→ Do this
Rewrite every line of the entries below as a numbered list, leaving out any blank lines.

─── Records shown ───

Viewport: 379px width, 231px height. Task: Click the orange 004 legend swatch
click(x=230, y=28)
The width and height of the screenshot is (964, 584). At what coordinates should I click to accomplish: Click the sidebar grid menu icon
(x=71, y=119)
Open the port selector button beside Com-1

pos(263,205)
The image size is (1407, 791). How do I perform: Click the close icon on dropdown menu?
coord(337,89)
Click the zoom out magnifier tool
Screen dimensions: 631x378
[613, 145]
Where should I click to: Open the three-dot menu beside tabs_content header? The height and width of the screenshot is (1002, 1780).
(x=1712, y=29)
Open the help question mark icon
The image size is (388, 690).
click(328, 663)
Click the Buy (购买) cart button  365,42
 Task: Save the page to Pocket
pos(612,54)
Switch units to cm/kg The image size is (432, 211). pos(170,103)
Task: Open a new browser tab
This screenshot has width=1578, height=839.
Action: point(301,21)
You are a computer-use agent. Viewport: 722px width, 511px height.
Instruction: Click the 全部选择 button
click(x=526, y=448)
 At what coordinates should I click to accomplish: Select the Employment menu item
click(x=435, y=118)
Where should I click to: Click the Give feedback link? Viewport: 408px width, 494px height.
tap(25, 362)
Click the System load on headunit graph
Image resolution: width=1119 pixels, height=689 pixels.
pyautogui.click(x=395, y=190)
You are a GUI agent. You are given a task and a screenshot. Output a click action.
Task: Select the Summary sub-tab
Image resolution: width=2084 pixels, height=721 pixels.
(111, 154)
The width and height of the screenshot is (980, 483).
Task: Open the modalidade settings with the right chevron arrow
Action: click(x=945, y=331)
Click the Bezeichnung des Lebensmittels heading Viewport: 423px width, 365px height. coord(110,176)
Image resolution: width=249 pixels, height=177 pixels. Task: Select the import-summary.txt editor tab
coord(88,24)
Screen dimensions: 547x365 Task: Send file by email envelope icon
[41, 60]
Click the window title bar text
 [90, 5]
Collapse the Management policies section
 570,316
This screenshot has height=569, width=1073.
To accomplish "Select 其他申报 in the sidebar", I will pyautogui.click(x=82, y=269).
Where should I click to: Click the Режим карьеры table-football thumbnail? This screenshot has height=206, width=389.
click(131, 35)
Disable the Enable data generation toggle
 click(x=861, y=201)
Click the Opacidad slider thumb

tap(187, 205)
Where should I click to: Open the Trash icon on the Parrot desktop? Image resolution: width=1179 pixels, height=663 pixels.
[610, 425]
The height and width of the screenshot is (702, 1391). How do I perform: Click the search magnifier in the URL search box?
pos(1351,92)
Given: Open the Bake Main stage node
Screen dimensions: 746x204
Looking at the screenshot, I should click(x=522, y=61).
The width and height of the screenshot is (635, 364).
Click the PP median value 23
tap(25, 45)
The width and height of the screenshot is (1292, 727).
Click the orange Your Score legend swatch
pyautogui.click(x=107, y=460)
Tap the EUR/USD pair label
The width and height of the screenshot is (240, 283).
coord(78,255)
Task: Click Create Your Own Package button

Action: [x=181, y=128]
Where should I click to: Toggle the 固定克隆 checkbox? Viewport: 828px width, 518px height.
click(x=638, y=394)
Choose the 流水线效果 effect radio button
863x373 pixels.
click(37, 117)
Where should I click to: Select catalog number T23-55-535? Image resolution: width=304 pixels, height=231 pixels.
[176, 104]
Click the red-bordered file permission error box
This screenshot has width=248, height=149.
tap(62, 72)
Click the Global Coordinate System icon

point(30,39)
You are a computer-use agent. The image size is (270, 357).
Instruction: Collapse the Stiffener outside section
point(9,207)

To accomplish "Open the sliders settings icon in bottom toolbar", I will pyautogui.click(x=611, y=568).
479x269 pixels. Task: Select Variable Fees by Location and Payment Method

───

→ Response below
1. Viewport: 379px width, 231px height. Task: Click the orange 004 legend swatch
2. click(x=230, y=28)
3. The width and height of the screenshot is (964, 584). At what coordinates should I click to accomplish: Click the sidebar grid menu icon
4. (x=71, y=119)
5. Open the port selector button beside Com-1
6. pos(263,205)
7. The image size is (1407, 791). How do I perform: Click the close icon on dropdown menu?
8. coord(337,89)
9. Click the zoom out magnifier tool
10. Screen dimensions: 631x378
11. [613, 145]
12. Where should I click to: Open the three-dot menu beside tabs_content header? The height and width of the screenshot is (1002, 1780).
13. (x=1712, y=29)
14. Open the help question mark icon
15. The image size is (388, 690).
16. click(328, 663)
17. Click the Buy (购买) cart button  365,42
18.  Task: Save the page to Pocket
19. pos(612,54)
20. Switch units to cm/kg The image size is (432, 211). pos(170,103)
21. Task: Open a new browser tab
22. This screenshot has width=1578, height=839.
23. Action: point(301,21)
24. You are a computer-use agent. Viewport: 722px width, 511px height.
25. Instruction: Click the 全部选择 button
26. click(x=526, y=448)
27.  At what coordinates should I click to accomplish: Select the Employment menu item
28. click(x=435, y=118)
29. Where should I click to: Click the Give feedback link? Viewport: 408px width, 494px height.
30. tap(25, 362)
31. Click the System load on headunit graph
32. Image resolution: width=1119 pixels, height=689 pixels.
33. pyautogui.click(x=395, y=190)
34. You are a GUI agent. You are given a task and a screenshot. Output a click action.
35. Task: Select the Summary sub-tab
36. Image resolution: width=2084 pixels, height=721 pixels.
37. (111, 154)
38. The width and height of the screenshot is (980, 483).
39. Task: Open the modalidade settings with the right chevron arrow
40. Action: click(x=945, y=331)
41. Click the Bezeichnung des Lebensmittels heading Viewport: 423px width, 365px height. coord(110,176)
42. Image resolution: width=249 pixels, height=177 pixels. Task: Select the import-summary.txt editor tab
43. coord(88,24)
44. Screen dimensions: 547x365 Task: Send file by email envelope icon
45. [41, 60]
46. Click the window title bar text
47.  [90, 5]
48. Collapse the Management policies section
49.  570,316
50. This screenshot has height=569, width=1073.
51. To accomplish "Select 其他申报 in the sidebar", I will pyautogui.click(x=82, y=269).
52. Where should I click to: Click the Режим карьеры table-football thumbnail? This screenshot has height=206, width=389.
53. click(131, 35)
54. Disable the Enable data generation toggle
55.  click(x=861, y=201)
56. Click the Opacidad slider thumb
57. tap(187, 205)
58. Where should I click to: Open the Trash icon on the Parrot desktop? Image resolution: width=1179 pixels, height=663 pixels.
59. [610, 425]
60. The height and width of the screenshot is (702, 1391). How do I perform: Click the search magnifier in the URL search box?
61. pos(1351,92)
62. Given: Open the Bake Main stage node
63. Screen dimensions: 746x204
64. Looking at the screenshot, I should click(x=522, y=61).
65. The width and height of the screenshot is (635, 364).
66. Click the PP median value 23
67. tap(25, 45)
68. The width and height of the screenshot is (1292, 727).
69. Click the orange Your Score legend swatch
70. pyautogui.click(x=107, y=460)
71. Tap the EUR/USD pair label
72. The width and height of the screenshot is (240, 283).
73. coord(78,255)
74. Task: Click Create Your Own Package button
75. Action: [x=181, y=128]
76. Where should I click to: Toggle the 固定克隆 checkbox? Viewport: 828px width, 518px height.
77. click(x=638, y=394)
78. Choose the 流水线效果 effect radio button
79. 863x373 pixels.
80. click(37, 117)
81. Where should I click to: Select catalog number T23-55-535? Image resolution: width=304 pixels, height=231 pixels.
82. [176, 104]
83. Click the red-bordered file permission error box
84. This screenshot has width=248, height=149.
85. tap(62, 72)
86. Click the Global Coordinate System icon
87. point(30,39)
88. You are a computer-use agent. The image size is (270, 357).
89. Instruction: Collapse the Stiffener outside section
90. point(9,207)
91. To accomplish "Open the sliders settings icon in bottom toolbar", I will pyautogui.click(x=611, y=568).
92. 479x269 pixels. Task: Select Variable Fees by Location and Payment Method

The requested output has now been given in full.